I feel much more remorse for the endless chickens, hogs and cows that are brutally murdered, AKA commercialy processed, by the millions. Many end up getting raked off someone's plate into the garbage or get pitched because they sat in the freezer too long. They never had a free life like the deer did. Their lives served only one purpose, Man. They never got to experinece the things that buck did either. I no longer feel sorry for the wild animals, but rejoice that they and I can live, at least part time, in harmony with one another the way it was meant ot be. 

I don't think hunting has anything to do with being a wuss. Hunting is just something you either do or don't and that's it.

----------


## Geronimo!

RWC, very nice post.

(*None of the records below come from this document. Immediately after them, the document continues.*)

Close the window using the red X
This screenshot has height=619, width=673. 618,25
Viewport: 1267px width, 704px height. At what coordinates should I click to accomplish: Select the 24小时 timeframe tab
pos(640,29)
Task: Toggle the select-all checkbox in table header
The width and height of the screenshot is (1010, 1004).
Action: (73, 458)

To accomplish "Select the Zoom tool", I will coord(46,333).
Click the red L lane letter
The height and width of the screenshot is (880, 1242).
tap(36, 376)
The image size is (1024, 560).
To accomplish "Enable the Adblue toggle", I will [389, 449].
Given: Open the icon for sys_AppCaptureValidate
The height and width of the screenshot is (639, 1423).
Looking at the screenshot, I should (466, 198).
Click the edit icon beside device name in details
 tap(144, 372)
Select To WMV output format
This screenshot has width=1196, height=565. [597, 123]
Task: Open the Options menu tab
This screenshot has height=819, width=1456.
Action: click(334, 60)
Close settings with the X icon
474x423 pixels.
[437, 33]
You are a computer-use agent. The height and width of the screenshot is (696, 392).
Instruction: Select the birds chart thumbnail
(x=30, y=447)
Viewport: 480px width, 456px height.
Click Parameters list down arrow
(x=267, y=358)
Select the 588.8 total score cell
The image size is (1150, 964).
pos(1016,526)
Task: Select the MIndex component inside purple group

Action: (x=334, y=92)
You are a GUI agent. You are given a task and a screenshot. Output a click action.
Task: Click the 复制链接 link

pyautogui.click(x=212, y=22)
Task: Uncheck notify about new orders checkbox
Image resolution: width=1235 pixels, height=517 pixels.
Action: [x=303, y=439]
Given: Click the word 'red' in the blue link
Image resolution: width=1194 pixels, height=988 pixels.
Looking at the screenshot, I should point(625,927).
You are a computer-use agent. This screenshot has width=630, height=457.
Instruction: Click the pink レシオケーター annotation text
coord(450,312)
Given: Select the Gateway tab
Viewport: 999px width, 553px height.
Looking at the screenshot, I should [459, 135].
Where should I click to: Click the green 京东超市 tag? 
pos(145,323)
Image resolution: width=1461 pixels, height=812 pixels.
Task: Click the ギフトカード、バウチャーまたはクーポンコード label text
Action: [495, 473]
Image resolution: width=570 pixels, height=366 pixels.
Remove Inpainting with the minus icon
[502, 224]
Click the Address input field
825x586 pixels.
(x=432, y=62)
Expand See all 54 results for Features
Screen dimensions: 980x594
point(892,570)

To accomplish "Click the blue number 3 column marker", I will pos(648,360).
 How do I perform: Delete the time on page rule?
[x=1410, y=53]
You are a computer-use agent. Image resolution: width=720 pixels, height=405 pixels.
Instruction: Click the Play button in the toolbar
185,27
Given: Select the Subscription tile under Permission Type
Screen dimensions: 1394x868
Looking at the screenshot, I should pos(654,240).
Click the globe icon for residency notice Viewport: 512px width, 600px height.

Couldn't agree more.

----------


## BENESSE

I struggle with the same thing Dross, and I'm a vegetarian to boot. (not vegan since I eat seafood)
As a lover of animals I hope and pray I'm never in a position to have to kill
one of them. I also hope I never have to kill a human being.
But if my life depended on it, I know that I could and would. 
I feel that frequent visits to the firing range are at least a step toward preparing me for anything I'm likely to face. Plus I enjoy the challenge of getting better.

----------


## rwc1969

I'll second the camera suggestion. It's an excellent way to practice hunting without actually killing. You are actually hunting, just not with a gun.

When I was younger I took my younger brother out hunting for the first time. We saw a rabbit running full throttle broadside and he pegged it with one shot of a .22 LR at about 30- 40 yards. I was impressed and so were all my cousins. There was three or four of us out there.

When we got home I said if you kill it you gotta clean and eat it, as our dad and uncles had told me. He freaked out, ran in the house crying and never hunted again or ate wild game for that matter. What a wuss! Just kidding! 

I remember the first deer I got and reaching way up inside to pull the guts out. What a soothing, warm and extremely unpleasant experience that was. Freaky! 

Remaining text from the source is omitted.